### [TO DO]
Say how many lines in the following entries include "question", and add nothing else.

### [DATA UNDER STUDY]
******

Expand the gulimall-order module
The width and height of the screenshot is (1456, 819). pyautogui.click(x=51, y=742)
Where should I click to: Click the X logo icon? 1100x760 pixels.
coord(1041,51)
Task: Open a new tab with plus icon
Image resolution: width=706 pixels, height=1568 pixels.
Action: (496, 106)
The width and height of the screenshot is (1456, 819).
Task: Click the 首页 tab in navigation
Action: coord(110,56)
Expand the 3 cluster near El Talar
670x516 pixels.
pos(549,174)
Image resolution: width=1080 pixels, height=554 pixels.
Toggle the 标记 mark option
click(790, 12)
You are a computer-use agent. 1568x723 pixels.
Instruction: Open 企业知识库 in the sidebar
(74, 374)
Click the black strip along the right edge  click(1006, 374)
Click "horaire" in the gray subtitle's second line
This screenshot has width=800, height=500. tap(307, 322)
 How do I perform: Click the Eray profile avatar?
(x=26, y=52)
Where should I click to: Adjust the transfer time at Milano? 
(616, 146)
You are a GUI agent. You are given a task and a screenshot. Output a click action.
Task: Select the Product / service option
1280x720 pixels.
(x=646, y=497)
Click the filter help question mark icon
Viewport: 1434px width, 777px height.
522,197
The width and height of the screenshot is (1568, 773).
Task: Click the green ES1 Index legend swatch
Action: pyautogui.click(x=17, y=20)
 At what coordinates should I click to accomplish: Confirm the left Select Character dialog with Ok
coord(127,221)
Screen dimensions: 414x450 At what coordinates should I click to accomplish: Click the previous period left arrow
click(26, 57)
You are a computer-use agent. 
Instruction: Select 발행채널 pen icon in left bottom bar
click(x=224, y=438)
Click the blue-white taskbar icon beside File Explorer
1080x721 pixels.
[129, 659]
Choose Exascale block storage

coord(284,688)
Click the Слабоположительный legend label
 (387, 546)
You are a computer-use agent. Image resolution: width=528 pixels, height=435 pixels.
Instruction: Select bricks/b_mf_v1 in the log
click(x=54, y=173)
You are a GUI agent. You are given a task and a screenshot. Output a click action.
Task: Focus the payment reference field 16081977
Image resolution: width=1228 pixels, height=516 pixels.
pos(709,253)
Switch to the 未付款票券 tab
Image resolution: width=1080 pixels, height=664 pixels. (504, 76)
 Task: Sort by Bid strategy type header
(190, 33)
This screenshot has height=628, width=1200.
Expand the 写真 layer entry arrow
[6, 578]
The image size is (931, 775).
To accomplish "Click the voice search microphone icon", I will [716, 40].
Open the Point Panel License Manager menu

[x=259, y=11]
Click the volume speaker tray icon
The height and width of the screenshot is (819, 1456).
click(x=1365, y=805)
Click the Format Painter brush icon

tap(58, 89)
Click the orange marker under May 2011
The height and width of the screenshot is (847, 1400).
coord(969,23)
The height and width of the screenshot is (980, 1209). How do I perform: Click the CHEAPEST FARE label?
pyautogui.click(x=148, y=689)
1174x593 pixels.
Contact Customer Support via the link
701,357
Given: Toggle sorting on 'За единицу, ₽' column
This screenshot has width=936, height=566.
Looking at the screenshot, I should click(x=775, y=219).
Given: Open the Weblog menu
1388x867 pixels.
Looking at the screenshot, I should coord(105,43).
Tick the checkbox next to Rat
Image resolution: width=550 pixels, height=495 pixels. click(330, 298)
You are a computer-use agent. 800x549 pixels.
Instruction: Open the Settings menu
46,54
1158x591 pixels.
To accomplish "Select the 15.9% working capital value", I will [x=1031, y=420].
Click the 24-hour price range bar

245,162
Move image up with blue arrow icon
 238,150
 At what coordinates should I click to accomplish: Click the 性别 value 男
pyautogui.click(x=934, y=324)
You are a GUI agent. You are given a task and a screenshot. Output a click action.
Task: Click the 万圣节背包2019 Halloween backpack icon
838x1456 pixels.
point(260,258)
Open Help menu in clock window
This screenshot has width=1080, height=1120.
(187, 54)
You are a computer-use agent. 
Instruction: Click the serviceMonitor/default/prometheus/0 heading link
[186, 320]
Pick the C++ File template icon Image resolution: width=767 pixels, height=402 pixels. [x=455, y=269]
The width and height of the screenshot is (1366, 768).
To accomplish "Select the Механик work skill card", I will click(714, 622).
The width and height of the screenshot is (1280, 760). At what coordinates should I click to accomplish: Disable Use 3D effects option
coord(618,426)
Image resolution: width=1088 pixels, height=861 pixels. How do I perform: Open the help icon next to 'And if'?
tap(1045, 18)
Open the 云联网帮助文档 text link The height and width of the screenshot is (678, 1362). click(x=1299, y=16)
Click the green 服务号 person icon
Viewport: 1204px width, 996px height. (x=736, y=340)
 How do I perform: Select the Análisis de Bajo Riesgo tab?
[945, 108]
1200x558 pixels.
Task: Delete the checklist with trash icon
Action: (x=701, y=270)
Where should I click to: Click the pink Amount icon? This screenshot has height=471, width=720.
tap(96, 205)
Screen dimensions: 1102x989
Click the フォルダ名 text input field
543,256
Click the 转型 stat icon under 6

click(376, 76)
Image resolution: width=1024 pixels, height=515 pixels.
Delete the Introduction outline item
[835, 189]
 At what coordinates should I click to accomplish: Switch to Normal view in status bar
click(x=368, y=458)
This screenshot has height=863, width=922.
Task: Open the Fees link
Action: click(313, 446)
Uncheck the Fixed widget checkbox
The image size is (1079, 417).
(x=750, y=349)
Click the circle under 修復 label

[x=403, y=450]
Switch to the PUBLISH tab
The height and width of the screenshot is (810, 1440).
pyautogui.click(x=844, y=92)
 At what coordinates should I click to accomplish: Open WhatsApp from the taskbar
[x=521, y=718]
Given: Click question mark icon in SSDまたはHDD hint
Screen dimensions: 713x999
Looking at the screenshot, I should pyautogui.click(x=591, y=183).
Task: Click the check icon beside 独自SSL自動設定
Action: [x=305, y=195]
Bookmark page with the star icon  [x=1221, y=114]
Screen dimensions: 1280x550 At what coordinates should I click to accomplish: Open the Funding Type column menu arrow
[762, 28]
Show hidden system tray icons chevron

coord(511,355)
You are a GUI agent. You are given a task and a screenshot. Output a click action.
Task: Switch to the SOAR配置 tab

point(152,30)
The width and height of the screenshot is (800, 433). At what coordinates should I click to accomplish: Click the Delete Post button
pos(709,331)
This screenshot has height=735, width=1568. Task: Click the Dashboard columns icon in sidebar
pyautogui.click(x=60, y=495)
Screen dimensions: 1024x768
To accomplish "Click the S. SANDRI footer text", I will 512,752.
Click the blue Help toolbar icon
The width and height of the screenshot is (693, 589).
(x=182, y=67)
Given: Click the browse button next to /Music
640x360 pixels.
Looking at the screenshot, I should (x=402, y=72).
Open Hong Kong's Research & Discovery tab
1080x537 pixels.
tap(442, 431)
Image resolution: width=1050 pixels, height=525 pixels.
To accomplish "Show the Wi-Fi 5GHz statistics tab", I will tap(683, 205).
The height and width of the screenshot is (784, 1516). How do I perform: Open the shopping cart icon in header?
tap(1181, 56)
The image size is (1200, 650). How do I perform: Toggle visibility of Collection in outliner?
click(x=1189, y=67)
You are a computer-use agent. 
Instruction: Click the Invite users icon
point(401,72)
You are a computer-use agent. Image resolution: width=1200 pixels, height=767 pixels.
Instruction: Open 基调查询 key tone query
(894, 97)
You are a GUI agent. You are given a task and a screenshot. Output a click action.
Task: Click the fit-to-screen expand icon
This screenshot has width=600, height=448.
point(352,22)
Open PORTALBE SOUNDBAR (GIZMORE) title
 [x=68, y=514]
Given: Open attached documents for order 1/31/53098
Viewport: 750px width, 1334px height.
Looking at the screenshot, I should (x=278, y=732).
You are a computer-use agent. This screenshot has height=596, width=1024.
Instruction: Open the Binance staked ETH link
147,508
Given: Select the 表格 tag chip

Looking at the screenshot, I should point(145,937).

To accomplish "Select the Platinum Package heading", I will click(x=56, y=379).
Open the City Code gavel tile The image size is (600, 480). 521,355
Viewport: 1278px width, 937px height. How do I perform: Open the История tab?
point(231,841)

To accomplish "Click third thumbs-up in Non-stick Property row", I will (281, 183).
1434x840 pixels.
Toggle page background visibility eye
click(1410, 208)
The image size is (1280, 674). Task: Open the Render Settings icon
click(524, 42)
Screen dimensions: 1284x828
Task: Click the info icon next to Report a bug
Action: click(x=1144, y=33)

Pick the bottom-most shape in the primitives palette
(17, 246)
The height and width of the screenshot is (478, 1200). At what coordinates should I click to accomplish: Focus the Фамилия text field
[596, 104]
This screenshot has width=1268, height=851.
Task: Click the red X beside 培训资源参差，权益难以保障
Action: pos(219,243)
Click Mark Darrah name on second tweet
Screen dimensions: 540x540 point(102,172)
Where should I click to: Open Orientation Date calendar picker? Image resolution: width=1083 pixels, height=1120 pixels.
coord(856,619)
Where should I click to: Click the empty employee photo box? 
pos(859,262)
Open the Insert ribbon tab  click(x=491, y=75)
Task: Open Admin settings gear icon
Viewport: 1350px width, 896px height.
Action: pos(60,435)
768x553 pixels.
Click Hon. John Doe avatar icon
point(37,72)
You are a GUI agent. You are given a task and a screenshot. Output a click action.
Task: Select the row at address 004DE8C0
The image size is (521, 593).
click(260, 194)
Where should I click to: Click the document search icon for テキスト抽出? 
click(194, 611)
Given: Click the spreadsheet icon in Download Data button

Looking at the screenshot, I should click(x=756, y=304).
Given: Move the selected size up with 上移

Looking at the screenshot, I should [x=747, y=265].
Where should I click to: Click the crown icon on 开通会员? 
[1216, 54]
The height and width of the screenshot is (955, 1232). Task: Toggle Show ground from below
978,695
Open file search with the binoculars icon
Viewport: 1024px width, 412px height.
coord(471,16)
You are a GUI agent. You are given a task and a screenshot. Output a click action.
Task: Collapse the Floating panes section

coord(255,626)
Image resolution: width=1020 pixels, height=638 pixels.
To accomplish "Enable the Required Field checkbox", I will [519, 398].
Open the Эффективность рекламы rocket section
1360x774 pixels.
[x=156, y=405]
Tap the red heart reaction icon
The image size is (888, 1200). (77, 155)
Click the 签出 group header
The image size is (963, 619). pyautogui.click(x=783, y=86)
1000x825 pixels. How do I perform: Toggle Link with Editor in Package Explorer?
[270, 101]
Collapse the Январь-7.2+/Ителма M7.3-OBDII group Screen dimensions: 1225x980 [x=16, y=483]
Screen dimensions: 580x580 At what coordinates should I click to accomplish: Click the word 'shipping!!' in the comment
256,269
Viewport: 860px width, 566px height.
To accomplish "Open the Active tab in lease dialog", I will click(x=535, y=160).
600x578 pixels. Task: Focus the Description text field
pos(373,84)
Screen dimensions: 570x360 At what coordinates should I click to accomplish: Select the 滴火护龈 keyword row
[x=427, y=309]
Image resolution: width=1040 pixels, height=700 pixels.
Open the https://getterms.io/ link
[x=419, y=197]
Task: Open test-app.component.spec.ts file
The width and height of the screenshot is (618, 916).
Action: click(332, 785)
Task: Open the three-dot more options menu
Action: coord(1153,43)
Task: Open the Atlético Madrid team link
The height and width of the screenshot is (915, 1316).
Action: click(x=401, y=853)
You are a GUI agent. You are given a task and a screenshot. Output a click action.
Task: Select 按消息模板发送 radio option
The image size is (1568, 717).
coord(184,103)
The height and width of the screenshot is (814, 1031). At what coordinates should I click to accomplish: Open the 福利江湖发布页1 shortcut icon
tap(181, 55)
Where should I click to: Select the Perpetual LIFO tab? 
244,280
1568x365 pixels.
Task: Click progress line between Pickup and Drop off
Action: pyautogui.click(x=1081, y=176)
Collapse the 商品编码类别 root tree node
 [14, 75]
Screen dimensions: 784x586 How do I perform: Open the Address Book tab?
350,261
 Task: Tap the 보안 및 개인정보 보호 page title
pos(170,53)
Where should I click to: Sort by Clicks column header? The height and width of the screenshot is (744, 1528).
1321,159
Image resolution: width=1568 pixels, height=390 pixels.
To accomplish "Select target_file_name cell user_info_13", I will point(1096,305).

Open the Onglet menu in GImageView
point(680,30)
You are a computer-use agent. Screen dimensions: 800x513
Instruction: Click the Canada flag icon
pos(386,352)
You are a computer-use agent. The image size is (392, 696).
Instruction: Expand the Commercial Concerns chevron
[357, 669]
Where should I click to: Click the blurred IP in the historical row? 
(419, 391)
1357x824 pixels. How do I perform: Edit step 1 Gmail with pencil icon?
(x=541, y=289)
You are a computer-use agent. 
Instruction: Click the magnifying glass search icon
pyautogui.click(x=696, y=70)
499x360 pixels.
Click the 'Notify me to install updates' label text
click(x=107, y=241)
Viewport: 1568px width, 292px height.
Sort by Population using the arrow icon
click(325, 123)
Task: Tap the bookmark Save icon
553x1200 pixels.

******

### [WRITTEN RESPONSE]
2